**Entries provided**
::::::

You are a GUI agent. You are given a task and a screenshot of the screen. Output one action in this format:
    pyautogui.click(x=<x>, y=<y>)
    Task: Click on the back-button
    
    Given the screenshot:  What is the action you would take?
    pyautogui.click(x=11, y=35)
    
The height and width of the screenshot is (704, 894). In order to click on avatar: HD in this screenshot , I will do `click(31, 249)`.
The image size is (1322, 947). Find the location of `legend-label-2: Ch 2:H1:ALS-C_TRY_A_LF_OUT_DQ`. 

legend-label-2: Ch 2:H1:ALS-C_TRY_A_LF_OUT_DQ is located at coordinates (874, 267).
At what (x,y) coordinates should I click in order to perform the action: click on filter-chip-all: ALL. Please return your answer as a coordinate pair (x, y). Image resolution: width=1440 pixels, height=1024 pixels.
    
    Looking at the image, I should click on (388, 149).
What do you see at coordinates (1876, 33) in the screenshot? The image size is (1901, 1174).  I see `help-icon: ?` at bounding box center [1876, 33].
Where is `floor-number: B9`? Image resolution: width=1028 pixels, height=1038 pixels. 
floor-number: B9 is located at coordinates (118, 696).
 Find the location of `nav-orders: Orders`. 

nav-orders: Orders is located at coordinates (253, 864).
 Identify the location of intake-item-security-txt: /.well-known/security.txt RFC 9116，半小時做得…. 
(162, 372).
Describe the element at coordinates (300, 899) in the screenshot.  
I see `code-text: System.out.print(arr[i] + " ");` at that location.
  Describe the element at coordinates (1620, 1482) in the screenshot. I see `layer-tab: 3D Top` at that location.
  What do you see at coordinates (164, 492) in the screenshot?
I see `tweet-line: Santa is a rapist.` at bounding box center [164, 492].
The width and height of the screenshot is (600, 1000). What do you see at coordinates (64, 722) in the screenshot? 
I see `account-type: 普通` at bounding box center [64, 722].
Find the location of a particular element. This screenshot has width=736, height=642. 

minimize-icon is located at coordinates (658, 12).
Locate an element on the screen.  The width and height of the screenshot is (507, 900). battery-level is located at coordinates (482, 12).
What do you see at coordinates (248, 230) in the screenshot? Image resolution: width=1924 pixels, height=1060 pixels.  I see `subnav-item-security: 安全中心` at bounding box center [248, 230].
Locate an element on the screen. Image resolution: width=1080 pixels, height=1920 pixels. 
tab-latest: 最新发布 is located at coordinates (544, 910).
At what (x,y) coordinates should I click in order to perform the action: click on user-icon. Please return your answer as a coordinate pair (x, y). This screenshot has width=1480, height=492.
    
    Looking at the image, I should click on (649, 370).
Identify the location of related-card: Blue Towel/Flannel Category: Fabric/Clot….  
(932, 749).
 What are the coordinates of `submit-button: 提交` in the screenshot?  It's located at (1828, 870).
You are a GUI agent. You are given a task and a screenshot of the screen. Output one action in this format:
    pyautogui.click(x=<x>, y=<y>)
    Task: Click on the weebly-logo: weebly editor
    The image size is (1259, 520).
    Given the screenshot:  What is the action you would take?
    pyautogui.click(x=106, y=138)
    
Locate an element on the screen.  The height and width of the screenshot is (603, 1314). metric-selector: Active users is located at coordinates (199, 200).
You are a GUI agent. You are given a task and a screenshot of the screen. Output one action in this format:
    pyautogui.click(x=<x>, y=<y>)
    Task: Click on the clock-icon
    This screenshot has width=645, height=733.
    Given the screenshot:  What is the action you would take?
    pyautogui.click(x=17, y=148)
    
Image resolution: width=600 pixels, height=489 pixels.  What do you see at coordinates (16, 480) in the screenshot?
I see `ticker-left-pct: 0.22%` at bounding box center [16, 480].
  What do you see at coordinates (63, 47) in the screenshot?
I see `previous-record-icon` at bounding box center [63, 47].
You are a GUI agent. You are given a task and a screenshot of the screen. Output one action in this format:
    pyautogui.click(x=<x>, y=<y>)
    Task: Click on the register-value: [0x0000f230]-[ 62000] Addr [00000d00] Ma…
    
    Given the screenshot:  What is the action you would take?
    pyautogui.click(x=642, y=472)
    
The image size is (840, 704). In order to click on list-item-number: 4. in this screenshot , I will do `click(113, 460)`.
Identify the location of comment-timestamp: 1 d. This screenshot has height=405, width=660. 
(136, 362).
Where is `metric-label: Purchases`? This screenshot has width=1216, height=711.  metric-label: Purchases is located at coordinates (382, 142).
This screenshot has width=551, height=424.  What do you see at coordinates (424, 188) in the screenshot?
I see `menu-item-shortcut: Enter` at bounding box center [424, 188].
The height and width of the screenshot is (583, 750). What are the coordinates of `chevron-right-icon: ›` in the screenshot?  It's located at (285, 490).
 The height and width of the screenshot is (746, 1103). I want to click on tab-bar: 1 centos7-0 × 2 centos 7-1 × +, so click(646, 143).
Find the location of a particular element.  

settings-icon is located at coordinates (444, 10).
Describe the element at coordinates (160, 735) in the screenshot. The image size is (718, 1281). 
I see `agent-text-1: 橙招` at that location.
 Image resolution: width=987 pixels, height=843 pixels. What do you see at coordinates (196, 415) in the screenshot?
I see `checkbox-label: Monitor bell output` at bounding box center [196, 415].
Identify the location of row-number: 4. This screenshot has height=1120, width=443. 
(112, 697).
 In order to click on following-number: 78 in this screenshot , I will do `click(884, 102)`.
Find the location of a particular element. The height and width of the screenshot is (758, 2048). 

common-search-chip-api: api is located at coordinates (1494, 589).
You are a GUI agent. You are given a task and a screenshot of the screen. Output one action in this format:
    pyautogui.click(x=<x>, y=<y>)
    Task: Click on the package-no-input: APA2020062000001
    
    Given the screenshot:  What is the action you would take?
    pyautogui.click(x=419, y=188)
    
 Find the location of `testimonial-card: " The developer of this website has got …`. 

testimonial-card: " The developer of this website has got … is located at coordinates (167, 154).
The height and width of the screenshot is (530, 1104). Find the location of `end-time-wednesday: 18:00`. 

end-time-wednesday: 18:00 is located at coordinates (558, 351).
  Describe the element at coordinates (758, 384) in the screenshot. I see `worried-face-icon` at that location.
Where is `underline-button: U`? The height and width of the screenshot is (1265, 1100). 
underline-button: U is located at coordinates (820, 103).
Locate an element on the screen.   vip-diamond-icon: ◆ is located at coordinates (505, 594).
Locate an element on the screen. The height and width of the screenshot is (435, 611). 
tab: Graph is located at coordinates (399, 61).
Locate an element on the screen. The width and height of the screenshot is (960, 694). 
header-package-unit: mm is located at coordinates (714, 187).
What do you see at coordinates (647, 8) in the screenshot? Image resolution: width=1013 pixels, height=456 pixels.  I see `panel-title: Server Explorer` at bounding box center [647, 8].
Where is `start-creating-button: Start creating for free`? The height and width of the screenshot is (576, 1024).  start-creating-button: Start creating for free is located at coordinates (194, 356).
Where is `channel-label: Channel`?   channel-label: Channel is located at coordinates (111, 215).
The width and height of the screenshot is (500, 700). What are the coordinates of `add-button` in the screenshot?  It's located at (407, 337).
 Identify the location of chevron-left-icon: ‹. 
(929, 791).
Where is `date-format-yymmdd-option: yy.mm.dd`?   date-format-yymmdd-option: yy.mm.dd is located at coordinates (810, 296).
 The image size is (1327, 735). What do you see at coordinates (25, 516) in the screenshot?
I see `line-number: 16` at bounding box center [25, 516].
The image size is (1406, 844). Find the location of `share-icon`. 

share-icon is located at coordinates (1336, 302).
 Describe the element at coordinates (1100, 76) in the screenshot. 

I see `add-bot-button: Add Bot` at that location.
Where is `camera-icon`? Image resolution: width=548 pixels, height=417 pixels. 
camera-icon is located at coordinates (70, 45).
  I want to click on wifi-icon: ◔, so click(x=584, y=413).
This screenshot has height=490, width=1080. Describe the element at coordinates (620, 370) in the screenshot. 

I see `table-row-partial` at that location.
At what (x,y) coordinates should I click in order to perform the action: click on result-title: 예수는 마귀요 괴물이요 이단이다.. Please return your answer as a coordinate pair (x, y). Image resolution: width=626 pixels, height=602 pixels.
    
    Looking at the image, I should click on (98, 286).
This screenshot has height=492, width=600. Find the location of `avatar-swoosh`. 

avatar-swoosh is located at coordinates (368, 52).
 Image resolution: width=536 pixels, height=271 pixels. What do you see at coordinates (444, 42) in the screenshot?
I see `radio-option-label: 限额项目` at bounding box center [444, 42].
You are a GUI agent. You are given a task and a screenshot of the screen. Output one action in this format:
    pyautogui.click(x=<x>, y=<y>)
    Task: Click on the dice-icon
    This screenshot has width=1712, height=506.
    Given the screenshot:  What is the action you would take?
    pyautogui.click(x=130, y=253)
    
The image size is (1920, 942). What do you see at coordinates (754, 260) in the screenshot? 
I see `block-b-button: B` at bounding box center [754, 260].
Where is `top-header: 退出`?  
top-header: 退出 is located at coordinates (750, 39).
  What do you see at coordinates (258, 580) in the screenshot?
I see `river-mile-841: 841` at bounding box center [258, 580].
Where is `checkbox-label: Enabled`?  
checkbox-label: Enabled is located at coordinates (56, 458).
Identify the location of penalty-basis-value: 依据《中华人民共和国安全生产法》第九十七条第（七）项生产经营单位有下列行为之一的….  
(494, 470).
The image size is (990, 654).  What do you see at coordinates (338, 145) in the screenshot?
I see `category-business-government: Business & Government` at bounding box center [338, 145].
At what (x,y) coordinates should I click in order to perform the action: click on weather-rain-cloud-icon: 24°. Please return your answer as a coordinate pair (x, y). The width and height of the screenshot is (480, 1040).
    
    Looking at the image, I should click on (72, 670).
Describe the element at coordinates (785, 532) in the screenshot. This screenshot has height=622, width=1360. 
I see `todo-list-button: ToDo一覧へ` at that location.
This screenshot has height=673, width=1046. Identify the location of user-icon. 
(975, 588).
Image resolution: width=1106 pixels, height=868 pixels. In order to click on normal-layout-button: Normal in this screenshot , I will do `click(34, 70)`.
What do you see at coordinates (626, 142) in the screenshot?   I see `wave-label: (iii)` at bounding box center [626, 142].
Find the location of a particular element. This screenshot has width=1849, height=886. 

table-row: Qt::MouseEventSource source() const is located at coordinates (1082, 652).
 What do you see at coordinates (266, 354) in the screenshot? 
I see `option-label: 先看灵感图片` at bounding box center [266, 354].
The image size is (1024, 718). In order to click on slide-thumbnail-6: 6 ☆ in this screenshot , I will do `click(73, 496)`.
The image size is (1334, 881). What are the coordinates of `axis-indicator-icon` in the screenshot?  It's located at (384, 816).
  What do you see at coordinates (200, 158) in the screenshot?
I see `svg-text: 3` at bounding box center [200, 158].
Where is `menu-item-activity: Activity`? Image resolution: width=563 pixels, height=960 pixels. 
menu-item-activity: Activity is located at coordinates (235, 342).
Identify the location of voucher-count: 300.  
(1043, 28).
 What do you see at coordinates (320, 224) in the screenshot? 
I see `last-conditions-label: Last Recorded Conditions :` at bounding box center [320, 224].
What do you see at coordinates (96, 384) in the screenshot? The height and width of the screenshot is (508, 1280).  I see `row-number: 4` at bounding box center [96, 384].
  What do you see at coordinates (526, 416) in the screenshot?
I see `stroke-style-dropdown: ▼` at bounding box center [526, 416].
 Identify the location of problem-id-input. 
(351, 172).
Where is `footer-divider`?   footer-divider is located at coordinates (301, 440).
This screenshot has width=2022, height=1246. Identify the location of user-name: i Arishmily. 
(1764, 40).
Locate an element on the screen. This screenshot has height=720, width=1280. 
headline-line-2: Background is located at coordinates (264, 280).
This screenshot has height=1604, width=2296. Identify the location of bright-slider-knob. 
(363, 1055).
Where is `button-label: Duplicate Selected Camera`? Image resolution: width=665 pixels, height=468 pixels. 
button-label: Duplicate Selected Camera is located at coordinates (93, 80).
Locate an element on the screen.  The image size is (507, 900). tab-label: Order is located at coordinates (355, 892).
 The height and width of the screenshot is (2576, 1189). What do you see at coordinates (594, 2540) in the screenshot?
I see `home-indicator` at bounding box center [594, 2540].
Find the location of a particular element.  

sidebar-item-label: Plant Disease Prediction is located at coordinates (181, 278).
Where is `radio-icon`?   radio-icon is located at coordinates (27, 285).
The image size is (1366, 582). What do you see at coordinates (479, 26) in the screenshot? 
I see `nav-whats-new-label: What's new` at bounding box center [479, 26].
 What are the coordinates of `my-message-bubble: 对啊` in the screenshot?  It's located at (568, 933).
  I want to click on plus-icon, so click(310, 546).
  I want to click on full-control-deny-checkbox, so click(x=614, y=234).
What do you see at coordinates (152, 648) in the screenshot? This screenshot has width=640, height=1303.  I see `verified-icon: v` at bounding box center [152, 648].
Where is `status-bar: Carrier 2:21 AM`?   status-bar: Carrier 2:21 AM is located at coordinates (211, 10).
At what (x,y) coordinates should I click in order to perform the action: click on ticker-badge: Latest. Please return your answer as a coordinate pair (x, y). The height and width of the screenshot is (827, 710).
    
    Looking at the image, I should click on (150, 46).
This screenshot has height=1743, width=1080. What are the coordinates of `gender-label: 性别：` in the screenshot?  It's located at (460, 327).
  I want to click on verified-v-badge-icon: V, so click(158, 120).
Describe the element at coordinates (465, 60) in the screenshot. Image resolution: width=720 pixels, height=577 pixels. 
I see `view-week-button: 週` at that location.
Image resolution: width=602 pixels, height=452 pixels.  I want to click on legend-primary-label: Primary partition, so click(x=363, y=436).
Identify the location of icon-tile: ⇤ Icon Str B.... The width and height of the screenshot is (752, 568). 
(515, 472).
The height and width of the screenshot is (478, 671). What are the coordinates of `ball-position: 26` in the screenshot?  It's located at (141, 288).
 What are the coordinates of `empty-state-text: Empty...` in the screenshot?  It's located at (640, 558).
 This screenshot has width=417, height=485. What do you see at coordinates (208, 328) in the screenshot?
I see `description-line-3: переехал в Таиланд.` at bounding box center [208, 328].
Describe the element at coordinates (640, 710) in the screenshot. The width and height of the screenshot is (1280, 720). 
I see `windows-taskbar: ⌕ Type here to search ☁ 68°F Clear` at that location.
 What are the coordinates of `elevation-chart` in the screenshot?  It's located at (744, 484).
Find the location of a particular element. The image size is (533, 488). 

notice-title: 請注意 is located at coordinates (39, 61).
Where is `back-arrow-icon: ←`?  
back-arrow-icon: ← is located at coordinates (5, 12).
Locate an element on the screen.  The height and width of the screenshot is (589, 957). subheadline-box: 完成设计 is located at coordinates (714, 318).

::::::

Reproduce verbatim the records beginning at the line containing "Identify the location of problem-id-input." and ending after the line containing "I want to click on full-control-deny-checkbox, so".

**Task response**
 Identify the location of problem-id-input. 
(351, 172).
Where is `footer-divider`?   footer-divider is located at coordinates (301, 440).
This screenshot has width=2022, height=1246. Identify the location of user-name: i Arishmily. 
(1764, 40).
Locate an element on the screen. This screenshot has height=720, width=1280. 
headline-line-2: Background is located at coordinates (264, 280).
This screenshot has height=1604, width=2296. Identify the location of bright-slider-knob. 
(363, 1055).
Where is `button-label: Duplicate Selected Camera`? Image resolution: width=665 pixels, height=468 pixels. 
button-label: Duplicate Selected Camera is located at coordinates (93, 80).
Locate an element on the screen.  The image size is (507, 900). tab-label: Order is located at coordinates (355, 892).
 The height and width of the screenshot is (2576, 1189). What do you see at coordinates (594, 2540) in the screenshot?
I see `home-indicator` at bounding box center [594, 2540].
Find the location of a particular element.  

sidebar-item-label: Plant Disease Prediction is located at coordinates (181, 278).
Where is `radio-icon`?   radio-icon is located at coordinates (27, 285).
The image size is (1366, 582). What do you see at coordinates (479, 26) in the screenshot? 
I see `nav-whats-new-label: What's new` at bounding box center [479, 26].
 What are the coordinates of `my-message-bubble: 对啊` in the screenshot?  It's located at (568, 933).
  I want to click on plus-icon, so click(310, 546).
  I want to click on full-control-deny-checkbox, so click(x=614, y=234).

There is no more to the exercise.